Lesson 1: Learn about the Data Set

Goal

This lesson is simply about discovering what data is available, in what format, using simple SQL SELECT statements. Drill is capable of analyzing data without prior knowledge or definition of its schema. This means that you can start querying data immediately (and even as it changes), regardless of its format.

The data set for the tutorial consists of:

  • Transactional data: stored as a Hive table
  • Product catalog and master customer data: stored as MapR-DB tables
  • Clickstream and logs data: stored in the MapR file system as JSON files

Queries in This Lesson

This lesson consists of select * queries on each data source.

Before You Begin

Start the Drill Shell

If the Drill shell is not already started, use a Terminal or Command Prompt to log into the demo VM as mapr, then enter sqlline, as described in “Getting to Know the Sandbox”:

You can run queries to complete the tutorial. To exit from the Drill shell, type:

0: jdbc:drill:> !quit

Examples in this tutorial use the Drill shell. You can also execute queries using the Drill Web UI.

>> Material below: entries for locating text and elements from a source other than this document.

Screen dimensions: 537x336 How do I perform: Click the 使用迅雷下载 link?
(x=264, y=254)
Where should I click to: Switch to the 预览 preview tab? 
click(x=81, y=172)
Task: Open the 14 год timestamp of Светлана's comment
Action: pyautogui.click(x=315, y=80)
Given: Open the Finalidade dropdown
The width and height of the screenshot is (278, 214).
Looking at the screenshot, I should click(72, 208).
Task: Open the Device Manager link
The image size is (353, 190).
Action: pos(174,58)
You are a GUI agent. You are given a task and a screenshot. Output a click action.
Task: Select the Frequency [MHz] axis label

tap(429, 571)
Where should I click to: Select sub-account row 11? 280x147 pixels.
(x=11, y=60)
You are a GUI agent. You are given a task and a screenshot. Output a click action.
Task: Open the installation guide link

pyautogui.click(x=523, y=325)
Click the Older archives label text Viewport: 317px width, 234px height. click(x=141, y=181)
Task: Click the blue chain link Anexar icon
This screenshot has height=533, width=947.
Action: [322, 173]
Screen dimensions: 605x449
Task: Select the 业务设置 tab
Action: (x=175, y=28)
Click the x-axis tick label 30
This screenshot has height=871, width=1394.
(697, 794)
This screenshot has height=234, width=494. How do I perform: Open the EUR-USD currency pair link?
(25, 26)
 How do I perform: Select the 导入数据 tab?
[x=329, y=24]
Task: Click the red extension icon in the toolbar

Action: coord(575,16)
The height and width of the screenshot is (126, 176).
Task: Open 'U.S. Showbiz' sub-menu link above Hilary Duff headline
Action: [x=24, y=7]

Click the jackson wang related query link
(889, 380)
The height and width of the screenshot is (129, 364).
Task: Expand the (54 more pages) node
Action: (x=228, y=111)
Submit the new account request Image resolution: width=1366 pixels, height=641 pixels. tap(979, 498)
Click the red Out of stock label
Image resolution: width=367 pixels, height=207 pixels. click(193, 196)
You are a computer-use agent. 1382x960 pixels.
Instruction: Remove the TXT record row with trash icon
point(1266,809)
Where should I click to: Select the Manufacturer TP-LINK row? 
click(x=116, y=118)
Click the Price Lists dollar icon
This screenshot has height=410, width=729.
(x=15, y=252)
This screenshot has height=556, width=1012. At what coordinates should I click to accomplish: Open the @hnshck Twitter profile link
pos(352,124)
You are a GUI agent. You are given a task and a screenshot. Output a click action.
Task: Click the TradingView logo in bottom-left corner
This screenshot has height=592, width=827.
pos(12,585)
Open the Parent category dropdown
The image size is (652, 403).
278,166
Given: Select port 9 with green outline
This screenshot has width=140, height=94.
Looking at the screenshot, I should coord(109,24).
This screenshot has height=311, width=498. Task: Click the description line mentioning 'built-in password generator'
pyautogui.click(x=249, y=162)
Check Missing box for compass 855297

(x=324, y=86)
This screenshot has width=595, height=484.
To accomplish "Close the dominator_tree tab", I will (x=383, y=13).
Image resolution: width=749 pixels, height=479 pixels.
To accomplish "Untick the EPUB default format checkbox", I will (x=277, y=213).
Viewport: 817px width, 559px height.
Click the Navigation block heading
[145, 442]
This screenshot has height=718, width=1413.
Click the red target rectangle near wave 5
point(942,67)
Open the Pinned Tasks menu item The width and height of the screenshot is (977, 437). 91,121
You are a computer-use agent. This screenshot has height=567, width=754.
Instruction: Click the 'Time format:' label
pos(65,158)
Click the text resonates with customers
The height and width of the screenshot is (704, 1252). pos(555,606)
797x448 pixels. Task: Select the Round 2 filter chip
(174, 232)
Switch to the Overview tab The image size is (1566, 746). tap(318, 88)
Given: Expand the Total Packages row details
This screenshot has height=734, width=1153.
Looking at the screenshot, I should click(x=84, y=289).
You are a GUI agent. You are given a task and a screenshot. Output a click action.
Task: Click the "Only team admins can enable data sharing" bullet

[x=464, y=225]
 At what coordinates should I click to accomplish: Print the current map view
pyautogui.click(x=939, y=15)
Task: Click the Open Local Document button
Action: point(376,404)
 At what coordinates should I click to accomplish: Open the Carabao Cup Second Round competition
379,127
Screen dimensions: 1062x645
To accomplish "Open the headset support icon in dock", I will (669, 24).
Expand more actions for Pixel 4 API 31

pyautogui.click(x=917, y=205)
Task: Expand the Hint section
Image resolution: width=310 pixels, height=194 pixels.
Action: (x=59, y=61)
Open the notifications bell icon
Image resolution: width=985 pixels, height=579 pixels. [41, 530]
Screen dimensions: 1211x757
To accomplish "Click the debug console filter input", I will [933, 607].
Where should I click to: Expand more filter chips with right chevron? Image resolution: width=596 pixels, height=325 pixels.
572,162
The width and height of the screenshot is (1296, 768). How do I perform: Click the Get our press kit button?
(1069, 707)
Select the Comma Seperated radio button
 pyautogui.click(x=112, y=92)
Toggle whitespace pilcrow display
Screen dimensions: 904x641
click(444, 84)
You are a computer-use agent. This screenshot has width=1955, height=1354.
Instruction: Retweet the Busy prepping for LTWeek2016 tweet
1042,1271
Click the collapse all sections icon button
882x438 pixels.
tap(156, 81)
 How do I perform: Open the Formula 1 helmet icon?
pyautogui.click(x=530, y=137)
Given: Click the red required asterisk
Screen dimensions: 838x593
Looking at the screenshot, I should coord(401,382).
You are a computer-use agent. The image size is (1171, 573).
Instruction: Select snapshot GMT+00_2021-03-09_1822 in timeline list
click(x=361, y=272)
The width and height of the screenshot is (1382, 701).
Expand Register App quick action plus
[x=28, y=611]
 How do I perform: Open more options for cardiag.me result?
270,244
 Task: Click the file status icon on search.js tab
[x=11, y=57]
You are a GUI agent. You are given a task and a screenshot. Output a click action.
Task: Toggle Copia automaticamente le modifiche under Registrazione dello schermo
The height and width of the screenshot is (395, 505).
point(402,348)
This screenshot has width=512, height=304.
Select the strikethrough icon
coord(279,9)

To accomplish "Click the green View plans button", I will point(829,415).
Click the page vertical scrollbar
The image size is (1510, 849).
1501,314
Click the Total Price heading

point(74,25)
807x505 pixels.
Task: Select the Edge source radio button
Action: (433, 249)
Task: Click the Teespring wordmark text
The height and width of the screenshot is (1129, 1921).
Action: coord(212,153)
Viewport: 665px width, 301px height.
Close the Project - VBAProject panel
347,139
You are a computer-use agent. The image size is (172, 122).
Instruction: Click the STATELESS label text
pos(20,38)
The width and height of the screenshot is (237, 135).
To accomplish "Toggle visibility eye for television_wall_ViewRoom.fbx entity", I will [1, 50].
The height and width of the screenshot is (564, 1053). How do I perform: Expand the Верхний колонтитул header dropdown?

Enable the DECIMAL Data Type

This tutorial uses the DECIMAL data type in some examples. The DECIMAL data type is disabled by default in this release, so enable the DECIMAL data type before proceeding:

alter session set `planner.enable_decimal_data_type`=true;

|-------|--------------------------------------------|
|  ok   |                  summary                   |
|-------|--------------------------------------------|
| true  | planner.enable_decimal_data_type updated.  |
|-------|--------------------------------------------|
1 row selected

List the available workspaces and databases:

0: jdbc:drill:> show databases;
|---------------------|
|     SCHEMA_NAME     |
|---------------------|
| INFORMATION_SCHEMA  |
| cp.default          |
| dfs.clicks          |
| dfs.default         |
| dfs.logs            |
| dfs.root            |
| dfs.tmp             |
| dfs.views           |
| hive.default        |
| maprdb              |
| sys                 |
|---------------------|

This command exposes all the metadata available from the storage plugins configured with Drill as a set of schemas. The Hive and MapR-DB databases, file system, and other data are configured in the file system. As you run queries in the tutorial, you run the USE command to switch among these schemas. Switching schemas in this way resembles using different database schemas (namespaces) in a relational database system.

Query Hive Tables

The orders table is a six-column Hive table defined in the Hive metastore. This is a Hive external table pointing to the data stored in flat files on the MapR file system. The orders table contains 122,000 rows.

Set the schema to hive:

0: jdbc:drill:> use hive.`default`;
|-------|-------------------------------------------|
|  ok   |                  summary                  |
|-------|-------------------------------------------|
| true  | Default schema changed to [hive.default]  |
|-------|-------------------------------------------|
1 row selected

You will run the USE command throughout this tutorial. The USE command sets the schema for the current session.

Describe the table:

You can use the DESCRIBE command to show the columns and data types for a Hive table:

0: jdbc:drill:> describe orders;
|-------------|------------|-------------|
| COLUMN_NAME | DATA_TYPE  | IS_NULLABLE |
|-------------|------------|-------------|
| order_id    | BIGINT     | YES         |
| month       | VARCHAR    | YES         |
| cust_id     | BIGINT     | YES         |
| state       | VARCHAR    | YES         |
| prod_id     | BIGINT     | YES         |
| order_total | INTEGER    | YES         |
|-------------|------------|-------------|

The DESCRIBE command returns complete schema information for Hive tables based on the metadata available in the Hive metastore.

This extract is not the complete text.